MOSCOW, July 22 (R-Sport) – The Moscow Raceway track’s design was not a factor in the death of superbike rider Andrea Antonelli during a race Sunday, the event’s promoter told R-Sport on Monday.
The 25-year-old was killed when he fell on the Russian track’s long back straight in extremely wet conditions and was struck at the base of the skull by a following bike. He was given urgent medical treatment but died of his injuries 40 minutes later.
Antonelli’s death is the first at the Moscow Raceway, which opened last year and was hosting Superbike World Championship racing for the second time.
“The incident had no connection whatsoever to the track configuration,” said Dmitry Dyachenko, a spokesman for Yakhnich Motorsport, the promoter for the Russian round of the championship. “The racer was on a straight, fell and slid across the asphalt surface, and from then on it’s just tragic circumstances.”
Dyachenko compared Antonelli’s death to the crash that claimed the life of another Italian motorbike racer, Marco Simoncelli, in dry conditions at a MotoGP race in Malaysia in 2011. “That’s motorbike racing,” Dyachenko said.

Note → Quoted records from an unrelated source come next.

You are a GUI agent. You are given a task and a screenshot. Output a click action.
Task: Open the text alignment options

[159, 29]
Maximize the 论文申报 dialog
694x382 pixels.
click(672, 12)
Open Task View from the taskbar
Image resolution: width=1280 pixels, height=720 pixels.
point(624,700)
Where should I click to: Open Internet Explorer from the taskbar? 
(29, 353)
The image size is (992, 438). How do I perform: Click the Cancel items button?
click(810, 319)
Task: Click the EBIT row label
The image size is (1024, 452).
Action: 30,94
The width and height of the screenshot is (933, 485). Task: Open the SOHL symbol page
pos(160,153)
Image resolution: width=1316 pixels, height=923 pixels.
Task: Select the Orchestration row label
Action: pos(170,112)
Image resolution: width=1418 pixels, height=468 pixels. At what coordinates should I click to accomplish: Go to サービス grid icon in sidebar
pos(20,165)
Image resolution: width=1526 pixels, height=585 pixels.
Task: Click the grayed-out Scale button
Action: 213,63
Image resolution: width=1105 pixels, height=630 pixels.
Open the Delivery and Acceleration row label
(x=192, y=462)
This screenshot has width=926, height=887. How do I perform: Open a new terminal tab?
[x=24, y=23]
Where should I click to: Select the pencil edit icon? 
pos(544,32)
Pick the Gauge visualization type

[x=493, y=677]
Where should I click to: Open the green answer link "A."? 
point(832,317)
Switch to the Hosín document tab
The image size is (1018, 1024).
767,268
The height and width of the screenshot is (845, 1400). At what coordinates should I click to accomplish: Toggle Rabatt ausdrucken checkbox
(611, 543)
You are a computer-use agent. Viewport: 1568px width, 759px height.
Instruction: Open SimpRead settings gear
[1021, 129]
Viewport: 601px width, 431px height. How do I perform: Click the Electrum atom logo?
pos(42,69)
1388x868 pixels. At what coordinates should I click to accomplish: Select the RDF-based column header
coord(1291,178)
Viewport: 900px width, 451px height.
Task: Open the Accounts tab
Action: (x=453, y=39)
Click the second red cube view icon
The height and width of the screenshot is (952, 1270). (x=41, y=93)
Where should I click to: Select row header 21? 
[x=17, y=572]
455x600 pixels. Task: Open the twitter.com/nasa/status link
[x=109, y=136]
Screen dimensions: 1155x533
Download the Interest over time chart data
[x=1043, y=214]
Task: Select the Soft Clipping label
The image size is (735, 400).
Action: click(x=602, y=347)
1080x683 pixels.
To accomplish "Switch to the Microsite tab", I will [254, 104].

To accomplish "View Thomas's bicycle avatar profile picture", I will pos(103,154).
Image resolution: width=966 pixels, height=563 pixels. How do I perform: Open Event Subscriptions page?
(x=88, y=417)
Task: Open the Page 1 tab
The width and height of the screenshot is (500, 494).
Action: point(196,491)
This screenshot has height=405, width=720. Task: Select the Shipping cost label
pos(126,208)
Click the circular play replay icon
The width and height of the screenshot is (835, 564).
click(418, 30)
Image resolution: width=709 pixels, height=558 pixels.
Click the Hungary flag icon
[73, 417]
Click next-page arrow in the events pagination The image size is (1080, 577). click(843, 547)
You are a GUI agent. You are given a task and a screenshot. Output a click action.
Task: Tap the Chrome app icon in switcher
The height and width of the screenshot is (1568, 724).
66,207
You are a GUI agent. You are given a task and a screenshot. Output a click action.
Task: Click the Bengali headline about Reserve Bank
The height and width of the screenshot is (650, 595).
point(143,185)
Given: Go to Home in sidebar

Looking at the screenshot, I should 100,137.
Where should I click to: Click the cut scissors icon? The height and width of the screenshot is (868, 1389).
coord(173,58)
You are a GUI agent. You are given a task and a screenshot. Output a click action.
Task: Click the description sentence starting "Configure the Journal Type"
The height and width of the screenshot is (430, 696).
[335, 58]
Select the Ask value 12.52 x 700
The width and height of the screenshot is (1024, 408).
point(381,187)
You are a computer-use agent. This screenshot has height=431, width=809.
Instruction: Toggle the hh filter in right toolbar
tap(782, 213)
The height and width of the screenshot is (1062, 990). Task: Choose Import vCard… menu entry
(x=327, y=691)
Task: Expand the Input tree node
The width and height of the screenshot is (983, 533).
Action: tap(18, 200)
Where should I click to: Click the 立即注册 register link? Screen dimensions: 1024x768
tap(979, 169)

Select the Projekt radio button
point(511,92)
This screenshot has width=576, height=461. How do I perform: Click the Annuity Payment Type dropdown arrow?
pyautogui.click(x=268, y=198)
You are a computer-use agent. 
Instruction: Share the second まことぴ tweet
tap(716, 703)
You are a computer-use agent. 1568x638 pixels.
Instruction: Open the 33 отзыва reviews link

He added that the Moscow Raceway was considered the “the best on the Superbike World Championship calendar for competitions in wet conditions” and that the track had excellent drainage.
Superbike rider Marco Melandri, who competed at the Moscow Raceway on the day Antonelli died, has blamed race control for allowing the fatal race to start, saying that conditions were so wet as to be dangerous.
“I hope that this horrible tragedy serves to open everyone’s eyes. Riders must be better protected,” he was quoted as saying by Italy’s La Repubblica newspaper on Sunday.
Russia’s Investigative Committee, an agency often compared to the FBI, has said it is examining the circumstances surrounding Antonelli’s death.